WE HELD THAT ALLEN WAS NOT PREJUDICED BY THE AWARD TO A-Z SINCE THE INVITATION PROVIDED BIDDERS WITH ESTIMATES OF THE GOVERNMENT'S ANTICIPATED REQUIREMENTS, AND ALLEN DID NOT MAKE A PERSUASIVE SHOWING THAT IT WAS MISLED INTO COMPUTING ITS PRICES WITHOUT REFERENCE TO THOSE ESTIMATES. BECAUSE PERTINENT PROCUREMENT REGULATIONS REQUIRE A "COMPELLING REASON" TO CANCEL AN IFB AFTER BIDS HAVE BEEN OPENED, FEDERAL ACQUISITION REGULATION (FAR), 48 C.F.R. SEC. 14.404-1 (1984), WE STATED THAT A FINDING OF PREJUDICE BASED ONLY ON A BIDDER'S SELF SERVING ALLEGATION THAT IT WOULD HAVE BID DIFFERENTLY WOULD DETERMINE THE INTEGRITY OF THE COMPETITIVE BIDDING PROCESS BY CREATING AN AUCTION AFTER PRICES HAD BEEN EXPOSED. FURTHER, WE POINTED OUT THAT ANY FIRM SUBMITTING A BID THAT WAS PROPERLY BALANCED WITH RESPECT TO WHETHER THE PRICE FOR EACH ITEM LEGITIMATELY CARRIED ITS SHARE OF THE COST OF WORK, HAD TO TAKE THE ESTIMATED QUANTITIES OF THE GOVERNMENT'S ANTICIPATED REQUIREMENTS INTO ACCOUNT. THEREFORE RECOMMENDED REINSTATEMENT OF THE CONTRACT.

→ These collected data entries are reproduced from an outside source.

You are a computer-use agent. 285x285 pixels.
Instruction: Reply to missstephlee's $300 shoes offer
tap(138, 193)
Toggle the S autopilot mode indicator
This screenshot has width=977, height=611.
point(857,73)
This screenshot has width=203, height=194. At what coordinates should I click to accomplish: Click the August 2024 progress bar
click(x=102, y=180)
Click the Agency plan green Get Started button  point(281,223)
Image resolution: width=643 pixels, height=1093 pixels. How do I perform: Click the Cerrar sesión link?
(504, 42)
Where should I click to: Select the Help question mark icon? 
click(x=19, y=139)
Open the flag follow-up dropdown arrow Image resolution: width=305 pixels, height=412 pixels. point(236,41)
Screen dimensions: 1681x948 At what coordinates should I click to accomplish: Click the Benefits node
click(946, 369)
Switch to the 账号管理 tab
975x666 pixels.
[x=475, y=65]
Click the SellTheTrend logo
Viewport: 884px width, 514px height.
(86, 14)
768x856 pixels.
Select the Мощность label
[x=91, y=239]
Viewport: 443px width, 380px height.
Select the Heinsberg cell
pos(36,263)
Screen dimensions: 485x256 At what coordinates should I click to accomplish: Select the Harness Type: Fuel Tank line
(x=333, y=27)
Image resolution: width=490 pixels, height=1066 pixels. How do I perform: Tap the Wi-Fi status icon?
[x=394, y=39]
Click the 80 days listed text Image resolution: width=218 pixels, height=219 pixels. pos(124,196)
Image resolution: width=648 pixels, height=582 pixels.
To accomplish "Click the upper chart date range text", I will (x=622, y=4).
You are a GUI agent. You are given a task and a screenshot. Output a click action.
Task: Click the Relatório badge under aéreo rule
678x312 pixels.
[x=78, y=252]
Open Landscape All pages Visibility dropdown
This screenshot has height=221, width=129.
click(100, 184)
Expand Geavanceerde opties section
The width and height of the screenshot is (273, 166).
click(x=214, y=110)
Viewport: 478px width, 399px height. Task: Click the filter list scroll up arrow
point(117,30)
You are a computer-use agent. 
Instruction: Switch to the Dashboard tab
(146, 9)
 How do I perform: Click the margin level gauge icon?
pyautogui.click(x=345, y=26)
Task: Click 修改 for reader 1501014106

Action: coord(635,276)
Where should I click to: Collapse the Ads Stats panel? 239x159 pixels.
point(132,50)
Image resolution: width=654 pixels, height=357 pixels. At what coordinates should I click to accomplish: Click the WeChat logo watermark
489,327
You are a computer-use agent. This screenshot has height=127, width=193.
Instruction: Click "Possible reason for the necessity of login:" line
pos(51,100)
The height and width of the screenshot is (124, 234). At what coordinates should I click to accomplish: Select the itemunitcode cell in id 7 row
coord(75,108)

GSA ARGUES, AS A BASIS FOR RECONSIDERATION, THAT OUR DECISION IS INCONSISTENT WITH PRIOR DECISIONS OF THIS OFFICE AND THE CLAIMS COURT. FROM OUR OFFICE, GSA OFFERS ALLIED CONTAINER MFG. CORP., B-201140, MAR. 5, 1981, 81-1 CPD PARA. 175, AS BEING ON POINT.

IN THAT CASE, AN IFB TO PROVIDE THE GOVERNMENT'S INDEFINITE QUANTITY REQUIREMENTS FOR, AMONG OTHER THINGS, FOUR ITEMS OF PACKING AND DELIVERY SERVICES, REQUIRED A BIDDER TO OFFER A TOTAL AGGREGATE AMOUNT BASED ON THE ADDITION OF UNIT PRICES, AND STATED THAT THE BASIS FOR AWARD WOULD BE THE LOWEST AGGREGATE TOTAL. ADDING THE UNIT PRICES OF ALLIED CONTAINER'S BID YIELDED A TOTAL OF $81 AS COMPARED TO $653.60 OFFERED BY A COMPETITOR. THE GOVERNMENT NONETHELESS COMPUTED THE LOWEST PRICE BY MULTIPLYING THE UNIT PRICES TIMES A PORTION OF THE SINGLE MONTHLY ESTIMATE PROVIDED BY THE IFB FOR ALL FOUR ITEMS WITH NO INDICATION WHAT PART OF THE TOTAL RELATED TO EACH OR ANY OF THE FOUR ITEMS. UNDER THIS METHOD, NOT PROVIDED FOR IN THE IFB, ALLIED CONTAINER'S TOTAL PRICE WAS $78,000 COMPARED TO $9,200 FOR THE COMPETITOR, WHO WAS AWARDED THE CONTRACT.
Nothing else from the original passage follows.